Thursday, September 30, 2010

Rattle Those Pots and Pans

In addition to my becoming an independent consultant to the Canadian women’s movement in 1990[1], I decided in that year to boycott men’s fiction. When one makes the political personal, all kinds of sacrifice must be borne.  I made do.  As long as the Male Writer stuck to non-fiction, I remained a Gentle Reader.  But when they assumed a women’s voice my cold heart turned to stone. Sure I missed out on John Updike’s Rabbit series and Roth’s Zuckerman books.  Taking solace in Mary Stewart’s The Wicked Day, Alice Walker’s The Colour Purple and Barbara Kingsolver’s The Bean Trees, I retained my equilibrium.  Like giving up chewing gum for Lent, it wasn’t a big sacrifice.  

The women’s movement was the crucible for social change in 1990 (in more than just fiction).  The case against Henry Morgentaler had been struck down by the Supreme Court in 1988.  In 1989, the Court ruled that a woman’s male partner didn’t have equal say in whether a woman could have an abortion.  Yet, funding for women’s shelters was practically non-existent, daycare was a crap shoot and the rape shield law which prevented women from being cross-examined on their sexual history during a rape trial was still two years away. 

I was sitting in a café with Sue Birge, then a National Action Committee on the Status of Women (NAC) staff person, going over the concept for a fundraising mailing.  The envelope was bright red and the tagline declared  “I’m so angry I could scream . . .!”  The women at the next table leaned over to say, ‘you got that right.’  Response to the mailing was heroic and we raised lots of money.  That’s how it was then.  Women were really ticked off about a lot of things and they wanted to do something about it. 

NAC received about $1 million a year from the Secretary of State Women’s Program, but we knew it was coming to an end.  Ensuring 5,000 angry women would show up on Parliament Hill once a year to take aim at Tory, and later, Reform policies didn’t seem to be worth the agro factor for the Liberals anymore (although it was fun to see Preston Manning go apoplectic once a year at the very thought of the federal government funding a women’s organization that did nothing but complain). 

I was right where I wanted to be, in the middle of the action, working as a consultant with NAC.  Judy Rebick had just become president.  She had already become a bit of a household name – having saved Dr. Morgentaler from an anti-abortion activist wielding garden shears outside his clinic on
Harbord Street
. 

Judy was smart, funny and politically savvy.  NAC could be very successful with her at the helm I thought.  The time was right for a strong woman leader.
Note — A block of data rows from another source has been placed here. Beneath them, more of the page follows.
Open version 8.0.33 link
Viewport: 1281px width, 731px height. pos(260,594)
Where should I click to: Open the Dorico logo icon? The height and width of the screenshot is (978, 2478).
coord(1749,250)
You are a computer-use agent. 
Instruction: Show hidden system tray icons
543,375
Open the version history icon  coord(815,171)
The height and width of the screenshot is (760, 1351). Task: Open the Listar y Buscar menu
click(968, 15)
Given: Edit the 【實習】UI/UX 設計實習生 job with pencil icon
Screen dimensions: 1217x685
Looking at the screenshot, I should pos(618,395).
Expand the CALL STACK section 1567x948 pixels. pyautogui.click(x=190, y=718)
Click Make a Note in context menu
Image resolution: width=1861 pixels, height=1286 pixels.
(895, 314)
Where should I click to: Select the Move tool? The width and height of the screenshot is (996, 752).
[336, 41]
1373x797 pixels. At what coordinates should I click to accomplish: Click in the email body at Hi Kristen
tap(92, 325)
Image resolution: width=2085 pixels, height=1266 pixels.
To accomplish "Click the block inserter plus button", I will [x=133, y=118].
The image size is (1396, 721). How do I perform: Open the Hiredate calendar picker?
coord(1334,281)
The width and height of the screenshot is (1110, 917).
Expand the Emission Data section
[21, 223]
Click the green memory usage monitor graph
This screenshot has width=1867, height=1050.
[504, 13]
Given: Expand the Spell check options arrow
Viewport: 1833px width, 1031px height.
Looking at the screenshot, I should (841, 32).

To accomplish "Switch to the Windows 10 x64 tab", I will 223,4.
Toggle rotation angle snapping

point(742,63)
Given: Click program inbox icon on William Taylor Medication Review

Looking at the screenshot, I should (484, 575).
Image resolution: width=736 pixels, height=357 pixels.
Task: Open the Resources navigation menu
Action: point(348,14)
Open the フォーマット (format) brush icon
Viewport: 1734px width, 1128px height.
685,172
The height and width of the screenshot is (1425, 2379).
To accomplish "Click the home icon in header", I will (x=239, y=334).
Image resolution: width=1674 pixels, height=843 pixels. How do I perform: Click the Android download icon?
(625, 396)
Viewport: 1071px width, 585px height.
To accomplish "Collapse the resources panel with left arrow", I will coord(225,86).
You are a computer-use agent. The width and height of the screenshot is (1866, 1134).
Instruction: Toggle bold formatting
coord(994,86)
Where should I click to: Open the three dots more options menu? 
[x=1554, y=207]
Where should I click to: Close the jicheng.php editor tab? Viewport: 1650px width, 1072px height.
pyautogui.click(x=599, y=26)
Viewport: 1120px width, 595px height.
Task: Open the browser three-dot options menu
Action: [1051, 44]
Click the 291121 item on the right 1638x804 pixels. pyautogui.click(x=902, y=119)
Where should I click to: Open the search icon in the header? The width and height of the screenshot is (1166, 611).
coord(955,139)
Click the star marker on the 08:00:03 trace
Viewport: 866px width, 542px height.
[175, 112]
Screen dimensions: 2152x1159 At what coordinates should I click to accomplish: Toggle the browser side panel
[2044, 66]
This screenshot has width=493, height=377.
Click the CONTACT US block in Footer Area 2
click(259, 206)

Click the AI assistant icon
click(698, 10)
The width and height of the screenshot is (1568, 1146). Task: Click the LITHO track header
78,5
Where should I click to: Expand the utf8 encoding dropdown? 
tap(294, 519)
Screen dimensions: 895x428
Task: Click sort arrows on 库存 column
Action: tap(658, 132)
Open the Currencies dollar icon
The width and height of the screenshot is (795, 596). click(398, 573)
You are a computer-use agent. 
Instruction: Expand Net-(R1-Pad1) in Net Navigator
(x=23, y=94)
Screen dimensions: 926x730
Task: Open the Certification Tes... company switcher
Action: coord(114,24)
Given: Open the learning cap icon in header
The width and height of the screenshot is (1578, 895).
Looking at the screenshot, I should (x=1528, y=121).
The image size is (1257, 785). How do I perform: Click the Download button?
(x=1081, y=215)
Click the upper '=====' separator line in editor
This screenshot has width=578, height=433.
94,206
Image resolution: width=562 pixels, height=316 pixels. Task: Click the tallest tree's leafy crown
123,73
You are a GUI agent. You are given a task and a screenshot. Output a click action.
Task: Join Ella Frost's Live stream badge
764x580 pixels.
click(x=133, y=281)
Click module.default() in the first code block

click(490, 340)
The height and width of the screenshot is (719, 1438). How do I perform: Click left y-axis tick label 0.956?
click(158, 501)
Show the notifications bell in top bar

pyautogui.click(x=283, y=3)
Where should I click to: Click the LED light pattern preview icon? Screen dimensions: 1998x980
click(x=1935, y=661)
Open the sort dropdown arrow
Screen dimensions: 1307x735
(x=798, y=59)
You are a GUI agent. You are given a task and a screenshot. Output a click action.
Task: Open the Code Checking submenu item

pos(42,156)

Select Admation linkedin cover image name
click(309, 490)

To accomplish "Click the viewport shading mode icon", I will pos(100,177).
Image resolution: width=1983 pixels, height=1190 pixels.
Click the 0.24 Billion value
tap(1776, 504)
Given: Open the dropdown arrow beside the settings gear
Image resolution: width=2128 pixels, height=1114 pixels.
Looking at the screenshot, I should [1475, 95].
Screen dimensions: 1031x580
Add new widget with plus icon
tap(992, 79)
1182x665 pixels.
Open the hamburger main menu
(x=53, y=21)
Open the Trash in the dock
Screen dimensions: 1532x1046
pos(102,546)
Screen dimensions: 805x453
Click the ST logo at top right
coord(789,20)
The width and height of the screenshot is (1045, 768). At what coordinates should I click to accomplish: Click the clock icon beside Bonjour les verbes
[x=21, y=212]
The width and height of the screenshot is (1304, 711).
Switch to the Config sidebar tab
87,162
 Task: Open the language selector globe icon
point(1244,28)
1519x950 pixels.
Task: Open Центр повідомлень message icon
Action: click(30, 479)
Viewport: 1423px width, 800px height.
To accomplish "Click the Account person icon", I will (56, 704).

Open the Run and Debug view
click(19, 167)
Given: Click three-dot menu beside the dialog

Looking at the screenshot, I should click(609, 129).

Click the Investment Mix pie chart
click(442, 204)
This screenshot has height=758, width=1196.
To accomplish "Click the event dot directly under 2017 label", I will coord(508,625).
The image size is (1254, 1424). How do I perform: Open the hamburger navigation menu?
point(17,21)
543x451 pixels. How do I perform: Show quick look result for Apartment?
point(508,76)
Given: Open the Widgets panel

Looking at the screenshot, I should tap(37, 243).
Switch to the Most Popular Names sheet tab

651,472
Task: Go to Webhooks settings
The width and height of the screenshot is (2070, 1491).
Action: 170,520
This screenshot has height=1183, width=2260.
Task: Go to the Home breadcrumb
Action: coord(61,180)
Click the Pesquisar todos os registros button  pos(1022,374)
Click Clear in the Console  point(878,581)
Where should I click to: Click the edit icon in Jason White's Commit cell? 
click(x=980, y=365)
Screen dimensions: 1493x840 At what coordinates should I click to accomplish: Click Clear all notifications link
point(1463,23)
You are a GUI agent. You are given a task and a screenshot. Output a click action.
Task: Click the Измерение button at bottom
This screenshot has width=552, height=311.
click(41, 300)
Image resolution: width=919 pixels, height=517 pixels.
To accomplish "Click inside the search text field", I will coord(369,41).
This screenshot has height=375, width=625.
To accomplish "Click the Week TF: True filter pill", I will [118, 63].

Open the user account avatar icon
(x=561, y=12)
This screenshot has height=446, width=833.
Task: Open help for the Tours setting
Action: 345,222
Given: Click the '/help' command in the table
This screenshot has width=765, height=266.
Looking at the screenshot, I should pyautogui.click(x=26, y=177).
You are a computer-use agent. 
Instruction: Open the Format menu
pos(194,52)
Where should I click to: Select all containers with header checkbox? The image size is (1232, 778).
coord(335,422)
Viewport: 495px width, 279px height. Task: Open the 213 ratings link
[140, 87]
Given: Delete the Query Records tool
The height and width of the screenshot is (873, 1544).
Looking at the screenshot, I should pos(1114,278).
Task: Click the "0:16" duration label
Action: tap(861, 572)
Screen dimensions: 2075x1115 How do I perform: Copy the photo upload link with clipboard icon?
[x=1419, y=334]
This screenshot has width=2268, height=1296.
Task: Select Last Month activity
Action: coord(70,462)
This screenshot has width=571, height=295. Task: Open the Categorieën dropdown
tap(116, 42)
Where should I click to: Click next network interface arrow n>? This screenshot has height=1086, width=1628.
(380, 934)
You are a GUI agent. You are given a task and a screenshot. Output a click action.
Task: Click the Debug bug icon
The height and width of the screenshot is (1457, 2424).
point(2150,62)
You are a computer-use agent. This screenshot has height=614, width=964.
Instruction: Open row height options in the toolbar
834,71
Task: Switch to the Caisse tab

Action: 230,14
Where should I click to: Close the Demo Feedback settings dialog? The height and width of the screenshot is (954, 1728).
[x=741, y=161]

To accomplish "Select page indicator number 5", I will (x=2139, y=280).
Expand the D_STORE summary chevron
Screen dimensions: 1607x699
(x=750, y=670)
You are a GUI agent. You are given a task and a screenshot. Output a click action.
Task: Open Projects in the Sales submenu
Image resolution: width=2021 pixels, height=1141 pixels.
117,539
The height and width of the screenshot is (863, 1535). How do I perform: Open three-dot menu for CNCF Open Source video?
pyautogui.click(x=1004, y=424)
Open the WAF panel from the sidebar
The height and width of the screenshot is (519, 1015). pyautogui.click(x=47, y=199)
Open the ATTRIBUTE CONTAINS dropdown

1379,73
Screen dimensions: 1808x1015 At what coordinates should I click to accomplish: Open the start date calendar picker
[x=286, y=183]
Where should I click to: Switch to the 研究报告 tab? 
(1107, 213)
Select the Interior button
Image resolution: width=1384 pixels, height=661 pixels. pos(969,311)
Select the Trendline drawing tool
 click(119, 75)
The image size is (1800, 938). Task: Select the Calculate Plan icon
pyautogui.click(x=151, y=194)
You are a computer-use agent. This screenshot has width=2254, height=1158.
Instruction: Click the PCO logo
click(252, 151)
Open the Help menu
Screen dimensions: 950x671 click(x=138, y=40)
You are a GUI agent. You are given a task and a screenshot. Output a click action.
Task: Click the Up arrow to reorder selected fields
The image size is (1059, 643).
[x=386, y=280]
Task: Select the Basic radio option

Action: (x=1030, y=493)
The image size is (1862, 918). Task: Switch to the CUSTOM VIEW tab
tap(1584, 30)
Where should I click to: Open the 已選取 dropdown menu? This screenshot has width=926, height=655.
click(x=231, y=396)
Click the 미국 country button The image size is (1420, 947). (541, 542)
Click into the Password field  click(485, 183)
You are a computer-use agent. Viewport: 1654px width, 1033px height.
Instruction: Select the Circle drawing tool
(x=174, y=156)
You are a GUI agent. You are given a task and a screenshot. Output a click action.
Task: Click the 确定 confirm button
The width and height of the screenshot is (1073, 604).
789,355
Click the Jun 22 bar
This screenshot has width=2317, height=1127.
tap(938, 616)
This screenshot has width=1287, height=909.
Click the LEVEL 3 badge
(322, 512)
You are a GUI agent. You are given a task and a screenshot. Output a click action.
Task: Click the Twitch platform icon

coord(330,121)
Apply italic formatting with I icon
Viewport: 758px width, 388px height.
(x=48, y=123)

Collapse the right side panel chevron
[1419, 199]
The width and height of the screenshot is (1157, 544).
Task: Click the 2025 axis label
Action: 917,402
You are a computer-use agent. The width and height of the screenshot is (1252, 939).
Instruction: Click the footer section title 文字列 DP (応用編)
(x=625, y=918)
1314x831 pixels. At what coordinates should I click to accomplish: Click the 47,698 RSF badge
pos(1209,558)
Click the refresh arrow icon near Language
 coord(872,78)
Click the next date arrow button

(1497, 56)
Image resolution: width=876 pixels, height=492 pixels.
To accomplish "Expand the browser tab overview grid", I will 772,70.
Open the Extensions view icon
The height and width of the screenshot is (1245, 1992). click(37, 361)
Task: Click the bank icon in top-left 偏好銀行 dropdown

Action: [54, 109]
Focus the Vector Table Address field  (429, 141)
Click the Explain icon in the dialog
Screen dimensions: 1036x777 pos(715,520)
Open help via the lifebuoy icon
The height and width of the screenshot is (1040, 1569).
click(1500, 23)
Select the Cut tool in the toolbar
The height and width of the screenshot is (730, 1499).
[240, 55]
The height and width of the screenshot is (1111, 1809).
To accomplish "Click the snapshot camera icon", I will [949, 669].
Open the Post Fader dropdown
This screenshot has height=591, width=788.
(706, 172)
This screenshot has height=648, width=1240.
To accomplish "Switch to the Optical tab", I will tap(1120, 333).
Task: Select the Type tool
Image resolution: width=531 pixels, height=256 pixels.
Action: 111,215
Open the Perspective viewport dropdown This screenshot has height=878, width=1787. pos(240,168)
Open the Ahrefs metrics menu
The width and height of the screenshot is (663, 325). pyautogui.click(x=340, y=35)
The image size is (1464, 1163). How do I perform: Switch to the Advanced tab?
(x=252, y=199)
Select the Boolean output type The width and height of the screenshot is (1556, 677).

 “I suppose you’ve got all kinds of people advising you on your communications. ” I said to her at dinner one night, deciding to press my case.

“No.  I don’t,” replied Judy.

“Really?” 





Next:  The Genius of Manhattan


[1] In 1990, The Bourne Ultimatum by Robert Ludlum was the sixth bestselling book of fiction, Homecoming: Reclaiming and Championing Your Inner Child by John Bradshaw was number six in non-fiction, Mariah Carey won the Grammy for Best New Artist, Time magazine named George H.W. Bush Person of the Year (formerly Man of the Year).   Nelson Mandela was released from prison.  The Oka Crisis consumed us during the late summer and fall.